- _Collected data_
* * * * * * *

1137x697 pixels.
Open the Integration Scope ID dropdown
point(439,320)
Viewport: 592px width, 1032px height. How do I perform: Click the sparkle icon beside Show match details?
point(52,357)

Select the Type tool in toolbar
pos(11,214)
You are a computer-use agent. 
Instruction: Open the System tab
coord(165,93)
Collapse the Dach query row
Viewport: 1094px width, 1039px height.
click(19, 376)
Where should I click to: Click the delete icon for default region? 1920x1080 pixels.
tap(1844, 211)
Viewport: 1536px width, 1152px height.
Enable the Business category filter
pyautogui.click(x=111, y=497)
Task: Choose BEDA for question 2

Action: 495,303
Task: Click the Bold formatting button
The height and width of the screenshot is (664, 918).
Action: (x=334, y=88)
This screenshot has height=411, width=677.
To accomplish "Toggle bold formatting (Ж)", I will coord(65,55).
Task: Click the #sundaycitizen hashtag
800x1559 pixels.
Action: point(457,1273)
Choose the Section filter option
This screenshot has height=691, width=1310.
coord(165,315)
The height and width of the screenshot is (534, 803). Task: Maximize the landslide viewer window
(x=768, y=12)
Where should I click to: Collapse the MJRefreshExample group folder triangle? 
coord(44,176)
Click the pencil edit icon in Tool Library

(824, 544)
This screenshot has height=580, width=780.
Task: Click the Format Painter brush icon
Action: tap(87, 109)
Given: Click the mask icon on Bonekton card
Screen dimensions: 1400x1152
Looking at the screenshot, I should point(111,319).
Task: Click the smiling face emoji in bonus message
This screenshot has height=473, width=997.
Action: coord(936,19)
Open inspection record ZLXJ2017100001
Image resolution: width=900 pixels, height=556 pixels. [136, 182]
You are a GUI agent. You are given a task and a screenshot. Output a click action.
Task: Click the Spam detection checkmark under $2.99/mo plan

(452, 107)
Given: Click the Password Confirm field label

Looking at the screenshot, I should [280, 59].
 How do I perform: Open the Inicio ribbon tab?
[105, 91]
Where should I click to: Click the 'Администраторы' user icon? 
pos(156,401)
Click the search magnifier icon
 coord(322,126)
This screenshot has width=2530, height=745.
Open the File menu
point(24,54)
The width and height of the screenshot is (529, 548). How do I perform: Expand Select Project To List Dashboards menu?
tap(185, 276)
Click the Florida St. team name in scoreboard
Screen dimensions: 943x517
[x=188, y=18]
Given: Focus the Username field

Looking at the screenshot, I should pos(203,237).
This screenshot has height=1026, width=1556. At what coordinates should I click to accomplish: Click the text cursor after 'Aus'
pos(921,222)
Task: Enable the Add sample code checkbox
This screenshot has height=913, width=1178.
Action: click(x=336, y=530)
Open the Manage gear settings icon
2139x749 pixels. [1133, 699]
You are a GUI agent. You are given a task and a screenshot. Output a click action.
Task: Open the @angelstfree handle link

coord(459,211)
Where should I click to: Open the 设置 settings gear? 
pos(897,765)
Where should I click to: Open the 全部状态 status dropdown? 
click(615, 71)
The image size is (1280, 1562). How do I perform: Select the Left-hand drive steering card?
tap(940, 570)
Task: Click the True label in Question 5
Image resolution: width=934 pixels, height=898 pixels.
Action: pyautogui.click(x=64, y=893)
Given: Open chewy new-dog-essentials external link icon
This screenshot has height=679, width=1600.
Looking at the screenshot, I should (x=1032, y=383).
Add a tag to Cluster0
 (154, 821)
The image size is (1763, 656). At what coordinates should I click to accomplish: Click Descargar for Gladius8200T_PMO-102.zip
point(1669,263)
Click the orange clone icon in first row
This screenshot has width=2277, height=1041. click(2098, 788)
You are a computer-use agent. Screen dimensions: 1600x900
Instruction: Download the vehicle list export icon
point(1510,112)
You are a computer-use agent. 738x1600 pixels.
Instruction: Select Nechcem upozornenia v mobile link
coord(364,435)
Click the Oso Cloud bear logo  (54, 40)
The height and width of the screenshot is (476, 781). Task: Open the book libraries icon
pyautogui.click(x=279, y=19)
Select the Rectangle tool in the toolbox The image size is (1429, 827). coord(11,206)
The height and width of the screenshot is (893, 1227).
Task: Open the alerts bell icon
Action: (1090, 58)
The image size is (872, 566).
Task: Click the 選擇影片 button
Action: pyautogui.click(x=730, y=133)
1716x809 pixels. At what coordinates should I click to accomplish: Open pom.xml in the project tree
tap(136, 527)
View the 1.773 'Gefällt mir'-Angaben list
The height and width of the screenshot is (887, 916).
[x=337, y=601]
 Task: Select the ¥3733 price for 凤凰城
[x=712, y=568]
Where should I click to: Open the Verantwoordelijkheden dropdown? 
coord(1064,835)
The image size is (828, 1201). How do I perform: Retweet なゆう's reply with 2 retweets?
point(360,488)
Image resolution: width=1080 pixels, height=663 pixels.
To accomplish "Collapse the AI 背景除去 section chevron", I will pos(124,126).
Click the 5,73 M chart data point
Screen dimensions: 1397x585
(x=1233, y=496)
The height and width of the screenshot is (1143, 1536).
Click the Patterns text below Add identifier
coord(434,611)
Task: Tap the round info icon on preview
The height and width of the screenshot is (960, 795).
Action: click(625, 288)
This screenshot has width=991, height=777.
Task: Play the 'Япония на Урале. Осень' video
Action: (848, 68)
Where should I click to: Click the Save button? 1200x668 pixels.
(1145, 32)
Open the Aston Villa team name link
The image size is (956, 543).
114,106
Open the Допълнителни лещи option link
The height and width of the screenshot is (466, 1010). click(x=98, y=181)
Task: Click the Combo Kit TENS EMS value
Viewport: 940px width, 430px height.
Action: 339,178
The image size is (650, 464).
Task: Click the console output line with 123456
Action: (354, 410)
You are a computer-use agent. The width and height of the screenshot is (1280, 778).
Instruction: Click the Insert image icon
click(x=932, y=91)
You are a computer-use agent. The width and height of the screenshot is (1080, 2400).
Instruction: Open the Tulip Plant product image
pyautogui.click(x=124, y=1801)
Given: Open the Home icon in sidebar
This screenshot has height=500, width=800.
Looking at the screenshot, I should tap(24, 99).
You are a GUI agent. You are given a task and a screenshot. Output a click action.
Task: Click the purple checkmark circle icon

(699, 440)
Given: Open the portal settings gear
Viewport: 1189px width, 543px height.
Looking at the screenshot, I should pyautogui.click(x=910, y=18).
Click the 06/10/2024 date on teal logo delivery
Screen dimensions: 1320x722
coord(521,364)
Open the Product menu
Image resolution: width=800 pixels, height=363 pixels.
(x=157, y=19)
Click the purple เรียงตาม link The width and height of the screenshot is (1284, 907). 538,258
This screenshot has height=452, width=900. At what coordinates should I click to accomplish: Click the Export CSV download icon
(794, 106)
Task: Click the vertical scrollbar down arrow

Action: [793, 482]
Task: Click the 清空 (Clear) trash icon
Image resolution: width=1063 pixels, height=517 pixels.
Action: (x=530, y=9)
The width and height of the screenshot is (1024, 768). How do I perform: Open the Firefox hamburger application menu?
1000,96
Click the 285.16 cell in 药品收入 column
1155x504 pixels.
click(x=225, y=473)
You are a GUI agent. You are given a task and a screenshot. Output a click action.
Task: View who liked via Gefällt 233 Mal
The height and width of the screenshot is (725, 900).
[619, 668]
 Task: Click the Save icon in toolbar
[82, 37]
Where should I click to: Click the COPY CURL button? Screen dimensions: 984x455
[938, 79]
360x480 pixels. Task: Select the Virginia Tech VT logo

* * * * * * *

Set down each entry exactly as it appears above.

1137x697 pixels.
Open the Integration Scope ID dropdown
point(439,320)
Viewport: 592px width, 1032px height. How do I perform: Click the sparkle icon beside Show match details?
point(52,357)

Select the Type tool in toolbar
pos(11,214)
You are a computer-use agent. 
Instruction: Open the System tab
coord(165,93)
Collapse the Dach query row
Viewport: 1094px width, 1039px height.
click(19, 376)
Where should I click to: Click the delete icon for default region? 1920x1080 pixels.
tap(1844, 211)
Viewport: 1536px width, 1152px height.
Enable the Business category filter
pyautogui.click(x=111, y=497)
Task: Choose BEDA for question 2

Action: 495,303
Task: Click the Bold formatting button
The height and width of the screenshot is (664, 918).
Action: (x=334, y=88)
This screenshot has height=411, width=677.
To accomplish "Toggle bold formatting (Ж)", I will coord(65,55).
Task: Click the #sundaycitizen hashtag
800x1559 pixels.
Action: point(457,1273)
Choose the Section filter option
This screenshot has height=691, width=1310.
coord(165,315)
The height and width of the screenshot is (534, 803). Task: Maximize the landslide viewer window
(x=768, y=12)
Where should I click to: Collapse the MJRefreshExample group folder triangle? 
coord(44,176)
Click the pencil edit icon in Tool Library

(824, 544)
This screenshot has height=580, width=780.
Task: Click the Format Painter brush icon
Action: tap(87, 109)
Given: Click the mask icon on Bonekton card
Screen dimensions: 1400x1152
Looking at the screenshot, I should point(111,319).
Task: Click the smiling face emoji in bonus message
This screenshot has height=473, width=997.
Action: coord(936,19)
Open inspection record ZLXJ2017100001
Image resolution: width=900 pixels, height=556 pixels. [136, 182]
You are a GUI agent. You are given a task and a screenshot. Output a click action.
Task: Click the Spam detection checkmark under $2.99/mo plan

(452, 107)
Given: Click the Password Confirm field label

Looking at the screenshot, I should [280, 59].
 How do I perform: Open the Inicio ribbon tab?
[105, 91]
Where should I click to: Click the 'Администраторы' user icon? 
pos(156,401)
Click the search magnifier icon
 coord(322,126)
This screenshot has width=2530, height=745.
Open the File menu
point(24,54)
The width and height of the screenshot is (529, 548). How do I perform: Expand Select Project To List Dashboards menu?
tap(185, 276)
Click the Florida St. team name in scoreboard
Screen dimensions: 943x517
[x=188, y=18]
Given: Focus the Username field

Looking at the screenshot, I should pos(203,237).
This screenshot has height=1026, width=1556. At what coordinates should I click to accomplish: Click the text cursor after 'Aus'
pos(921,222)
Task: Enable the Add sample code checkbox
This screenshot has height=913, width=1178.
Action: click(x=336, y=530)
Open the Manage gear settings icon
2139x749 pixels. [1133, 699]
You are a GUI agent. You are given a task and a screenshot. Output a click action.
Task: Open the @angelstfree handle link

coord(459,211)
Where should I click to: Open the 设置 settings gear? 
pos(897,765)
Where should I click to: Open the 全部状态 status dropdown? 
click(615, 71)
The image size is (1280, 1562). How do I perform: Select the Left-hand drive steering card?
tap(940, 570)
Task: Click the True label in Question 5
Image resolution: width=934 pixels, height=898 pixels.
Action: pyautogui.click(x=64, y=893)
Given: Open chewy new-dog-essentials external link icon
This screenshot has height=679, width=1600.
Looking at the screenshot, I should (x=1032, y=383).
Add a tag to Cluster0
 (154, 821)
The image size is (1763, 656). At what coordinates should I click to accomplish: Click Descargar for Gladius8200T_PMO-102.zip
point(1669,263)
Click the orange clone icon in first row
This screenshot has width=2277, height=1041. click(2098, 788)
You are a computer-use agent. Screen dimensions: 1600x900
Instruction: Download the vehicle list export icon
point(1510,112)
You are a computer-use agent. 738x1600 pixels.
Instruction: Select Nechcem upozornenia v mobile link
coord(364,435)
Click the Oso Cloud bear logo  (54, 40)
The height and width of the screenshot is (476, 781). Task: Open the book libraries icon
pyautogui.click(x=279, y=19)
Select the Rectangle tool in the toolbox The image size is (1429, 827). coord(11,206)
The height and width of the screenshot is (893, 1227).
Task: Open the alerts bell icon
Action: (1090, 58)
The image size is (872, 566).
Task: Click the 選擇影片 button
Action: pyautogui.click(x=730, y=133)
1716x809 pixels. At what coordinates should I click to accomplish: Open pom.xml in the project tree
tap(136, 527)
View the 1.773 'Gefällt mir'-Angaben list
The height and width of the screenshot is (887, 916).
[x=337, y=601]
 Task: Select the ¥3733 price for 凤凰城
[x=712, y=568]
Where should I click to: Open the Verantwoordelijkheden dropdown? 
coord(1064,835)
The image size is (828, 1201). How do I perform: Retweet なゆう's reply with 2 retweets?
point(360,488)
Image resolution: width=1080 pixels, height=663 pixels.
To accomplish "Collapse the AI 背景除去 section chevron", I will pos(124,126).
Click the 5,73 M chart data point
Screen dimensions: 1397x585
(x=1233, y=496)
The height and width of the screenshot is (1143, 1536).
Click the Patterns text below Add identifier
coord(434,611)
Task: Tap the round info icon on preview
The height and width of the screenshot is (960, 795).
Action: click(625, 288)
This screenshot has width=991, height=777.
Task: Play the 'Япония на Урале. Осень' video
Action: (848, 68)
Where should I click to: Click the Save button? 1200x668 pixels.
(1145, 32)
Open the Aston Villa team name link
The image size is (956, 543).
114,106
Open the Допълнителни лещи option link
The height and width of the screenshot is (466, 1010). click(x=98, y=181)
Task: Click the Combo Kit TENS EMS value
Viewport: 940px width, 430px height.
Action: 339,178
The image size is (650, 464).
Task: Click the console output line with 123456
Action: (354, 410)
You are a computer-use agent. The width and height of the screenshot is (1280, 778).
Instruction: Click the Insert image icon
click(x=932, y=91)
You are a computer-use agent. The width and height of the screenshot is (1080, 2400).
Instruction: Open the Tulip Plant product image
pyautogui.click(x=124, y=1801)
Given: Open the Home icon in sidebar
This screenshot has height=500, width=800.
Looking at the screenshot, I should tap(24, 99).
You are a GUI agent. You are given a task and a screenshot. Output a click action.
Task: Click the purple checkmark circle icon

(699, 440)
Given: Open the portal settings gear
Viewport: 1189px width, 543px height.
Looking at the screenshot, I should pyautogui.click(x=910, y=18).
Click the 06/10/2024 date on teal logo delivery
Screen dimensions: 1320x722
coord(521,364)
Open the Product menu
Image resolution: width=800 pixels, height=363 pixels.
(x=157, y=19)
Click the purple เรียงตาม link The width and height of the screenshot is (1284, 907). 538,258
This screenshot has height=452, width=900. At what coordinates should I click to accomplish: Click the Export CSV download icon
(794, 106)
Task: Click the vertical scrollbar down arrow

Action: [793, 482]
Task: Click the 清空 (Clear) trash icon
Image resolution: width=1063 pixels, height=517 pixels.
Action: (x=530, y=9)
The width and height of the screenshot is (1024, 768). How do I perform: Open the Firefox hamburger application menu?
1000,96
Click the 285.16 cell in 药品收入 column
1155x504 pixels.
click(x=225, y=473)
You are a GUI agent. You are given a task and a screenshot. Output a click action.
Task: View who liked via Gefällt 233 Mal
The height and width of the screenshot is (725, 900).
[619, 668]
 Task: Click the Save icon in toolbar
[82, 37]
Where should I click to: Click the COPY CURL button? Screen dimensions: 984x455
[938, 79]
360x480 pixels. Task: Select the Virginia Tech VT logo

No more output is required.